(Collected data entries)
=-=-=
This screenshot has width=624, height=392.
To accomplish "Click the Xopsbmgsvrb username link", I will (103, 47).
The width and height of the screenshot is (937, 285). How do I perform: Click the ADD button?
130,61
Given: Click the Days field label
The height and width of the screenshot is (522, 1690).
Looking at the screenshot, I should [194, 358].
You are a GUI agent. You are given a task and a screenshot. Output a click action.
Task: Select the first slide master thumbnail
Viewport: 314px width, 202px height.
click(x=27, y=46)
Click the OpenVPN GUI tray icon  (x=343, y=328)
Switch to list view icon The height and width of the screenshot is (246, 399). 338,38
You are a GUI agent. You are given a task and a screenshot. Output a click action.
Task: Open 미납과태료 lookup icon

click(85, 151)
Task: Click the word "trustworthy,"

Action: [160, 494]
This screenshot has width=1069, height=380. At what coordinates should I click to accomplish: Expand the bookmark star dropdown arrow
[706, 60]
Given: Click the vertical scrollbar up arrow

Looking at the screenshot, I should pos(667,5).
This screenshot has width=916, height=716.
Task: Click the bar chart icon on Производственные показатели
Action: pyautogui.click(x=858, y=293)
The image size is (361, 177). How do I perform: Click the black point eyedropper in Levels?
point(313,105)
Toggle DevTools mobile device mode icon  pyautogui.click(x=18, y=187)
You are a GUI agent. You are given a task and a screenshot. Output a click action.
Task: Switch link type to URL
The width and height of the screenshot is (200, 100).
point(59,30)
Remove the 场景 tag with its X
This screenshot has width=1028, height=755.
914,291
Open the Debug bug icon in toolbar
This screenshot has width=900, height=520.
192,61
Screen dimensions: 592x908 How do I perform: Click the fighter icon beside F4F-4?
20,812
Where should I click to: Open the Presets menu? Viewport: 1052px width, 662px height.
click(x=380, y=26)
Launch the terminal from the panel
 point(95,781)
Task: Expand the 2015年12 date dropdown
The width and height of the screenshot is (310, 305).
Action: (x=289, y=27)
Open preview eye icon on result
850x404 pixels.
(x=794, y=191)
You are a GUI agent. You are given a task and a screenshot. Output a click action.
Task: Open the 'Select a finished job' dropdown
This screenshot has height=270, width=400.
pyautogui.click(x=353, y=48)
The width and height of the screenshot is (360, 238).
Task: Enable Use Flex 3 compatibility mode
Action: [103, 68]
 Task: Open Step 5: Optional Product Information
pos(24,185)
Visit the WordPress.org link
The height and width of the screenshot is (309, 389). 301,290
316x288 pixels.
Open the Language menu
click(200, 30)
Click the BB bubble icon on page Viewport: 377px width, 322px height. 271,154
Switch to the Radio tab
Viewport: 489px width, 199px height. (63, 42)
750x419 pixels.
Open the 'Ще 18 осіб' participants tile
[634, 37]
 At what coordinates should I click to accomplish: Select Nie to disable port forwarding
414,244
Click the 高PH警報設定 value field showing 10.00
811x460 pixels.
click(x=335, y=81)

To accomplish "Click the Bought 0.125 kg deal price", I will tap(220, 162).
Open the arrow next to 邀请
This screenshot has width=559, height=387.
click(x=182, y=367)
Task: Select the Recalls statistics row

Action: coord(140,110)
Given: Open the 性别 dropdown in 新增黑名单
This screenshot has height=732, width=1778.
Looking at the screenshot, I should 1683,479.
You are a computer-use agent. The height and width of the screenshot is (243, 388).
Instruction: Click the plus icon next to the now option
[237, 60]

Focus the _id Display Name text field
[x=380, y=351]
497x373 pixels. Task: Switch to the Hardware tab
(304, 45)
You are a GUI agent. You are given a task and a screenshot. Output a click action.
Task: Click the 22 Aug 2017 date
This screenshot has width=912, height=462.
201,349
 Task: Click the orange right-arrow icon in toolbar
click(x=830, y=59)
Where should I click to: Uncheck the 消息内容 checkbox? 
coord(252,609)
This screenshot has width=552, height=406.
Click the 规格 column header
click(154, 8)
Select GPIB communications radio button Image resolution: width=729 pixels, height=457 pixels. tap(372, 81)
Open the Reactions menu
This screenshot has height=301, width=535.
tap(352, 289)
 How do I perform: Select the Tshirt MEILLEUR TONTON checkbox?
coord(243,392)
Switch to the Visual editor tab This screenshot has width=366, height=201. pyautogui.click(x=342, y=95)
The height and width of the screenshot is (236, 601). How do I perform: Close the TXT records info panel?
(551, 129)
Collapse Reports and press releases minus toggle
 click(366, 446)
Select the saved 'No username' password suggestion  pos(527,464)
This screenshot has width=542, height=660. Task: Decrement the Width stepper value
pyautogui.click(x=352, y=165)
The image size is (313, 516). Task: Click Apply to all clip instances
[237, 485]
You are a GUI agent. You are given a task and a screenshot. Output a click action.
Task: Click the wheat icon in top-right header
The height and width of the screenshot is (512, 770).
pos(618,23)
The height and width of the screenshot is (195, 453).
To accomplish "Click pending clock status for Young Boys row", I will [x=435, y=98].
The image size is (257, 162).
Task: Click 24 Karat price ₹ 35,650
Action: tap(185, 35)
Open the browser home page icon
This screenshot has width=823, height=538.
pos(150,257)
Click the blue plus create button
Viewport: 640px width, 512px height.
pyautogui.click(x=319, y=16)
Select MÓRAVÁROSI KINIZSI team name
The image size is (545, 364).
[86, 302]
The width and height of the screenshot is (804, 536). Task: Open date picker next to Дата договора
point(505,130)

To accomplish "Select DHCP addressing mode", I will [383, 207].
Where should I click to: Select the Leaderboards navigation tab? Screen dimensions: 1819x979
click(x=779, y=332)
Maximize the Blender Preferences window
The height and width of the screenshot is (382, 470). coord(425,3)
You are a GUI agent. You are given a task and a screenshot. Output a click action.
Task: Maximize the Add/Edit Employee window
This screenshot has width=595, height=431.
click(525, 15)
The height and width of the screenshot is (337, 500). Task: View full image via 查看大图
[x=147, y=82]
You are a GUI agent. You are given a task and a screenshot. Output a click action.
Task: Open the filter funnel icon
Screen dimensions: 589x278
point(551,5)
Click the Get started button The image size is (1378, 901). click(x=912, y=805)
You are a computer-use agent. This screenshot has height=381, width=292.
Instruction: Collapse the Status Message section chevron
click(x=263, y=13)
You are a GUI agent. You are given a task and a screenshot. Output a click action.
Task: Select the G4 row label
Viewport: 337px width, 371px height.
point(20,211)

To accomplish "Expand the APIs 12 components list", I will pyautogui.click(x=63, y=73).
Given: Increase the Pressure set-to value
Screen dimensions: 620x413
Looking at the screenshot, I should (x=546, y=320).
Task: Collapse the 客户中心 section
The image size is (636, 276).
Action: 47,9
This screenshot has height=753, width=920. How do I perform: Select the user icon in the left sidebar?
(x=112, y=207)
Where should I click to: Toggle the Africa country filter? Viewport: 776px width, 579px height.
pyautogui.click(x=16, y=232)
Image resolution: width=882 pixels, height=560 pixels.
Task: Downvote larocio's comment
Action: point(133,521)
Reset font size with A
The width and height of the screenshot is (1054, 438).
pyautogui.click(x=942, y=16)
=-=-=
YOUR INSTRUCTIONS. Return each line of the data where the word "label" appears.

REPLY.
Given: Click the Days field label
Task: Select the G4 row label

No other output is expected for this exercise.